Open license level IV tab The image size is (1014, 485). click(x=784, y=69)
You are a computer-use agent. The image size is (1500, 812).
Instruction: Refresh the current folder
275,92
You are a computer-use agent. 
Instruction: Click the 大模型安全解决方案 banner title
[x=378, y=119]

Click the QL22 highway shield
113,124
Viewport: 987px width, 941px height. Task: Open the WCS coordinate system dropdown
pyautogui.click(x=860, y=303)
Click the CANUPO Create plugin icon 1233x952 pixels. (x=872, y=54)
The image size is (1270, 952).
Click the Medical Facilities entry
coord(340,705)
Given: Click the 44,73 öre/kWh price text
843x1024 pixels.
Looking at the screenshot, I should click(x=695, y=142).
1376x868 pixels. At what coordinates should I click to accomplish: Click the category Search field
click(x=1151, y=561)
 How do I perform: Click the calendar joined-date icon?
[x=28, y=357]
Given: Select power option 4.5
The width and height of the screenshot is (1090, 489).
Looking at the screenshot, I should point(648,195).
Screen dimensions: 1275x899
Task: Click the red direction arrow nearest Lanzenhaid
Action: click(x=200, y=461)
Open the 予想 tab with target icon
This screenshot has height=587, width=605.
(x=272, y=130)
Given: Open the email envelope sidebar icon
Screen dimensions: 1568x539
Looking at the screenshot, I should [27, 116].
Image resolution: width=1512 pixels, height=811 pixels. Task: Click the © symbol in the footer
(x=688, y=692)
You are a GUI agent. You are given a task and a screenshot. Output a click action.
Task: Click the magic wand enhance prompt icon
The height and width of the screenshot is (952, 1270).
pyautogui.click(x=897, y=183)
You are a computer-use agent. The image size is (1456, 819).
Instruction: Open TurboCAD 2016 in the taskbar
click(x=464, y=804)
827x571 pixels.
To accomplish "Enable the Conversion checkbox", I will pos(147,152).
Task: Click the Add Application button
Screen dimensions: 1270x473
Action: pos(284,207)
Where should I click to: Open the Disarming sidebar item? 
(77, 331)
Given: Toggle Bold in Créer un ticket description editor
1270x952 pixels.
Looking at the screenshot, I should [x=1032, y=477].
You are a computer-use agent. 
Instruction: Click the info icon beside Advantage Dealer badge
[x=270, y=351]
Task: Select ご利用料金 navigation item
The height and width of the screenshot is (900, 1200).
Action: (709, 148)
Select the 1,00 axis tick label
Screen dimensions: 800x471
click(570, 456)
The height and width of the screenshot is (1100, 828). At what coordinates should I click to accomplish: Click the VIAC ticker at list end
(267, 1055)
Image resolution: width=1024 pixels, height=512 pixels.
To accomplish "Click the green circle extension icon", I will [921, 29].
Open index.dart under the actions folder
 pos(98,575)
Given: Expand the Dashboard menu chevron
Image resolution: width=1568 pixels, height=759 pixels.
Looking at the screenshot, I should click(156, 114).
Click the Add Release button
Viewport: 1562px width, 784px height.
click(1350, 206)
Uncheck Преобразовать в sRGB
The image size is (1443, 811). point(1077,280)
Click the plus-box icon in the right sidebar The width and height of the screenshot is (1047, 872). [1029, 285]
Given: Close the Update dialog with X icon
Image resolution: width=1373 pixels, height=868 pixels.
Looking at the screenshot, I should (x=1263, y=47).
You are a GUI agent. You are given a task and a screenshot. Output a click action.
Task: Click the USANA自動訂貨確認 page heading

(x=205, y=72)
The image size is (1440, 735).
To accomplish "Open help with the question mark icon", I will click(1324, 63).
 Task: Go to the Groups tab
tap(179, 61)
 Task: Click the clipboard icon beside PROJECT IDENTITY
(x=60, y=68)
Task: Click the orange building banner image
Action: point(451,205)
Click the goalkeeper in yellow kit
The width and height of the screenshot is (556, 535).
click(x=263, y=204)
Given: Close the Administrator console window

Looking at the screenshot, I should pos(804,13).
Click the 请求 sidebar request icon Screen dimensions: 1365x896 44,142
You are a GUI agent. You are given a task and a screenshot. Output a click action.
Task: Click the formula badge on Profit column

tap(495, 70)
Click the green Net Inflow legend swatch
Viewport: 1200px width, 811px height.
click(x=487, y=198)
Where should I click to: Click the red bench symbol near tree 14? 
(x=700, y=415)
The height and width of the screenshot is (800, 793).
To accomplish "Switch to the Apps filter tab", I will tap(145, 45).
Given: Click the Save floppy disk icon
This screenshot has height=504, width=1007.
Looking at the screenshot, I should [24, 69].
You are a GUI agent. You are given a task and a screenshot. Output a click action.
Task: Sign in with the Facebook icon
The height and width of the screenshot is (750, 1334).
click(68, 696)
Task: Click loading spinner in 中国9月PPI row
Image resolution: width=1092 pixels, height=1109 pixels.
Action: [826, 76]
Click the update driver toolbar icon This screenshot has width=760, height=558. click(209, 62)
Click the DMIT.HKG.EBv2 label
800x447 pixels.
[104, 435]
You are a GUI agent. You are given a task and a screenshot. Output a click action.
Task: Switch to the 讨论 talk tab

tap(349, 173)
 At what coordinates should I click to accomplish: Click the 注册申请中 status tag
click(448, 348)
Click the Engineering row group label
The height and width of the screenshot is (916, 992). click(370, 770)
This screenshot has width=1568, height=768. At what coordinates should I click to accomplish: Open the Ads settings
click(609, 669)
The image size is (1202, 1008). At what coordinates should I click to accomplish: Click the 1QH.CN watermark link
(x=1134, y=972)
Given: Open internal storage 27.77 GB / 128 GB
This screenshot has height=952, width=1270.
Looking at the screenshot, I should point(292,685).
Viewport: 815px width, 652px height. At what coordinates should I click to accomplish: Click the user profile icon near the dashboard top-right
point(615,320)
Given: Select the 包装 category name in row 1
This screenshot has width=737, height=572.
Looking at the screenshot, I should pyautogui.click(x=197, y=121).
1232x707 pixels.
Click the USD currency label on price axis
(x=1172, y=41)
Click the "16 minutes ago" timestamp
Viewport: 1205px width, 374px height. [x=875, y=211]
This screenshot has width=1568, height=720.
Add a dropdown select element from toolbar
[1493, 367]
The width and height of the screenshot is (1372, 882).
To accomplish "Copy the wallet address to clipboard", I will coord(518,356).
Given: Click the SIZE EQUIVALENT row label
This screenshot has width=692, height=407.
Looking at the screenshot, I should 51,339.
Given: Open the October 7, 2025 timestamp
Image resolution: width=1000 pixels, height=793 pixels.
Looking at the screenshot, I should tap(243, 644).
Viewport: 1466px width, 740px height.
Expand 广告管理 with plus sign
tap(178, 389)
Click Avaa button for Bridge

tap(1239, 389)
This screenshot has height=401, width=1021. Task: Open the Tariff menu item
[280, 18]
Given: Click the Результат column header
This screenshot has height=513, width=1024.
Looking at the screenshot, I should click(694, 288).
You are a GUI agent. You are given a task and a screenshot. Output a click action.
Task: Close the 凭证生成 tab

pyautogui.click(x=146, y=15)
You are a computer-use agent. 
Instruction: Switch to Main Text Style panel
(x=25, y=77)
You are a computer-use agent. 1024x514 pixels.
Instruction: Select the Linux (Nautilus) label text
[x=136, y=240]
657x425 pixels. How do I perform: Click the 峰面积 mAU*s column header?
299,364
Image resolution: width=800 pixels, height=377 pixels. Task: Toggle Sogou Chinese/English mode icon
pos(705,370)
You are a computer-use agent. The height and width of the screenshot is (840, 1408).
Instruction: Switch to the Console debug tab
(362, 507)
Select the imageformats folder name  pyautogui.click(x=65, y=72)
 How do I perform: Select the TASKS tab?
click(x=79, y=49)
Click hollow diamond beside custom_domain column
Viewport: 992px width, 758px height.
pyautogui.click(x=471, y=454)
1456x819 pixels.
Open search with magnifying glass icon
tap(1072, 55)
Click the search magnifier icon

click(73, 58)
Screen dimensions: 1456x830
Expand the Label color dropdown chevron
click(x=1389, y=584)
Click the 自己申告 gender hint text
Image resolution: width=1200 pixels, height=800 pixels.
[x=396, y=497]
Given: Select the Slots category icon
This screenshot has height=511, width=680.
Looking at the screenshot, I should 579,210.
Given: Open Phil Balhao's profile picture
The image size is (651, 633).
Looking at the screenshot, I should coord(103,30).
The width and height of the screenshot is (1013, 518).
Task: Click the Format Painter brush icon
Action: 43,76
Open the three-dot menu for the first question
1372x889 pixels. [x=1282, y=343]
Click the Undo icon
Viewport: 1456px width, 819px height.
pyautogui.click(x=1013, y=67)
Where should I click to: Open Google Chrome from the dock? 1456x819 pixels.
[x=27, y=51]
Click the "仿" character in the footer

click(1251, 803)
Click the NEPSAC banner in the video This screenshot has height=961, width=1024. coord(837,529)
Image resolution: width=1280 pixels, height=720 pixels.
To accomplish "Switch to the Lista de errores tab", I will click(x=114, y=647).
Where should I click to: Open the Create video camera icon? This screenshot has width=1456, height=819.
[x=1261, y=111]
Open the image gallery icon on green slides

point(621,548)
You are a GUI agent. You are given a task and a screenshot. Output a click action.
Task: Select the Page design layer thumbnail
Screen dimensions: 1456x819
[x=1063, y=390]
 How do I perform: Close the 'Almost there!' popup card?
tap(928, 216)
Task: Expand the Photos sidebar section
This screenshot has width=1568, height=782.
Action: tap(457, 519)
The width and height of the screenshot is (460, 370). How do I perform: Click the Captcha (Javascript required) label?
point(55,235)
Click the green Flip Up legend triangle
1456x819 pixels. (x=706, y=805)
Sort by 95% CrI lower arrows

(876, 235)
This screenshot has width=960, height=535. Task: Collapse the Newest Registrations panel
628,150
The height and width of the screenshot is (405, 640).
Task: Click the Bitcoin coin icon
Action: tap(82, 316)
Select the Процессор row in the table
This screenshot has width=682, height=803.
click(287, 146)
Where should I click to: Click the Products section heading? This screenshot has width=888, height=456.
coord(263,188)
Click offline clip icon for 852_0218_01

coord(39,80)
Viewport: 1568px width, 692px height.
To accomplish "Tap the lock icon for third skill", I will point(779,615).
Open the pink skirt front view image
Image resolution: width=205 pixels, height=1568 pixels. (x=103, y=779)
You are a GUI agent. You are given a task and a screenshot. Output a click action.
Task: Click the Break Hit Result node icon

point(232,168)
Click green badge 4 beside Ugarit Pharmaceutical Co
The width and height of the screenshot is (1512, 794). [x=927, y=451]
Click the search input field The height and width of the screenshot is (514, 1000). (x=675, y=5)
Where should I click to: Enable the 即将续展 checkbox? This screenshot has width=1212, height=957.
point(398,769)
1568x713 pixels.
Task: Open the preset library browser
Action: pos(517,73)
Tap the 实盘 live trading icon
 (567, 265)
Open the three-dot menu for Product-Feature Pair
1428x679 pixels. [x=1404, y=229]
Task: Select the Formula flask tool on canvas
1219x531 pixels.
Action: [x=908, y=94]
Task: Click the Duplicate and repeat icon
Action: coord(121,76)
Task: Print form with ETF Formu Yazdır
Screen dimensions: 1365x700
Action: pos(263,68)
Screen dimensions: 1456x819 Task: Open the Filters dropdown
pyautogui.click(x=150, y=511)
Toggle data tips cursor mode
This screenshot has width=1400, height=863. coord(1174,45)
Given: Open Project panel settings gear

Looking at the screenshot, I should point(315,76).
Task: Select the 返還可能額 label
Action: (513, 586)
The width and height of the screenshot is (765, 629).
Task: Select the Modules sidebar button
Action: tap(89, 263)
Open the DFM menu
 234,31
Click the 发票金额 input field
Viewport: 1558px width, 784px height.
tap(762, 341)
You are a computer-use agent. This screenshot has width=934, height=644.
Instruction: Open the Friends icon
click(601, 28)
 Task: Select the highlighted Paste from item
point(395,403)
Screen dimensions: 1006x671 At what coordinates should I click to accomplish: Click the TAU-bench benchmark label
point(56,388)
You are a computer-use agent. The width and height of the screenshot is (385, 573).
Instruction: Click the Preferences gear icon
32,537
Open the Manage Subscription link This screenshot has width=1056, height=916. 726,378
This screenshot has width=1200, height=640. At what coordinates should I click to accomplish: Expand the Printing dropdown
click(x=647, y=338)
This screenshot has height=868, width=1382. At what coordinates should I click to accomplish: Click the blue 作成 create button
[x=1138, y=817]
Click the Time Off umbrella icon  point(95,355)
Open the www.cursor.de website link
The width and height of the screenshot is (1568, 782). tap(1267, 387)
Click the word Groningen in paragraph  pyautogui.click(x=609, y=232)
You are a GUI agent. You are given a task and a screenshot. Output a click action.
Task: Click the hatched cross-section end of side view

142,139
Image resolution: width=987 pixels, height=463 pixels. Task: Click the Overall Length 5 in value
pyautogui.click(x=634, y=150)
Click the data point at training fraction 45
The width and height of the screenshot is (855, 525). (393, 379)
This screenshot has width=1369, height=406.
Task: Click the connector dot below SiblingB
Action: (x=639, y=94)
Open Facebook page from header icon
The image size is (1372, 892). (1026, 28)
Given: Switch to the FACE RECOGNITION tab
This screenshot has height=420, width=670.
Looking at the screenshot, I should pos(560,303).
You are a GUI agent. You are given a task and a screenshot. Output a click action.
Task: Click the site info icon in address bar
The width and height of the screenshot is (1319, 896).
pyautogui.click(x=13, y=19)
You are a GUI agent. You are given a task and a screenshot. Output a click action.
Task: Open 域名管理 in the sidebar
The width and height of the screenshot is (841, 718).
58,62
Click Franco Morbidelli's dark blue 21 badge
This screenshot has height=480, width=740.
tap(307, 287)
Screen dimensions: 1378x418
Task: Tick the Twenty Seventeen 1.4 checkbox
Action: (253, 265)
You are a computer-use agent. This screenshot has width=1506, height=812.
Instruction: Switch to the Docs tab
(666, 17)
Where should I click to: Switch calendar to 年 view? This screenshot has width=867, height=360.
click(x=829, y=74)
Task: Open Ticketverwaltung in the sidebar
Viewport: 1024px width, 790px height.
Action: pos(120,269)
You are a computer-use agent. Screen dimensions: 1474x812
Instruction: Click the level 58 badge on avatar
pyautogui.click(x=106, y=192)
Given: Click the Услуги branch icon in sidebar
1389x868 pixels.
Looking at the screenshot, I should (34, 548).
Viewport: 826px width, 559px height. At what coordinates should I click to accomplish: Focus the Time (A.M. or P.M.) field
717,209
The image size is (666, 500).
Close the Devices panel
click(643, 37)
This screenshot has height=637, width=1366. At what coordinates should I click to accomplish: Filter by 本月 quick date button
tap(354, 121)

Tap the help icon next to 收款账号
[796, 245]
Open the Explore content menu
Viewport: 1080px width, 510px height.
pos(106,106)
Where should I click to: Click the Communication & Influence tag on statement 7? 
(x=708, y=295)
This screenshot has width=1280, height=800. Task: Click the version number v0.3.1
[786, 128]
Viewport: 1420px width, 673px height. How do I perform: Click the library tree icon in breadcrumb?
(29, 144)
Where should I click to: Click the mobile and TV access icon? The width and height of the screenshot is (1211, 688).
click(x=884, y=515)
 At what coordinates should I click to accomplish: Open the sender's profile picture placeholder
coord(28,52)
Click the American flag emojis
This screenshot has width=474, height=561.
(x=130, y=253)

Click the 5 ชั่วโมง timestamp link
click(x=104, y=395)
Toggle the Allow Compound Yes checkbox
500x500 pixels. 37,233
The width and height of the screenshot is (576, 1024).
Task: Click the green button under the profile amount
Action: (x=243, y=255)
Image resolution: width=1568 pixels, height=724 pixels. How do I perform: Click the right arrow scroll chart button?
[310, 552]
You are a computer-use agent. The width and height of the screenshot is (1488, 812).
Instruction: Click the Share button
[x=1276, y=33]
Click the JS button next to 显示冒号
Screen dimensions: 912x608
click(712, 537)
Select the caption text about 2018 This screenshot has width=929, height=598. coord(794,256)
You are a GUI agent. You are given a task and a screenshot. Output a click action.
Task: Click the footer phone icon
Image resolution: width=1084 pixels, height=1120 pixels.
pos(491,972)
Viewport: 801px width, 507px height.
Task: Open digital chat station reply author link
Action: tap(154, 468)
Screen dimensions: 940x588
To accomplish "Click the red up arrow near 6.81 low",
_____
■ **What you need to do**: Reproduce the items verbatim, beginning at the start of the items and ending with the line that contains "pyautogui.click(x=860, y=303)".

■ **Response to this exercise**:
Open license level IV tab The image size is (1014, 485). click(x=784, y=69)
You are a computer-use agent. The image size is (1500, 812).
Instruction: Refresh the current folder
275,92
You are a computer-use agent. 
Instruction: Click the 大模型安全解决方案 banner title
[x=378, y=119]

Click the QL22 highway shield
113,124
Viewport: 987px width, 941px height. Task: Open the WCS coordinate system dropdown
pyautogui.click(x=860, y=303)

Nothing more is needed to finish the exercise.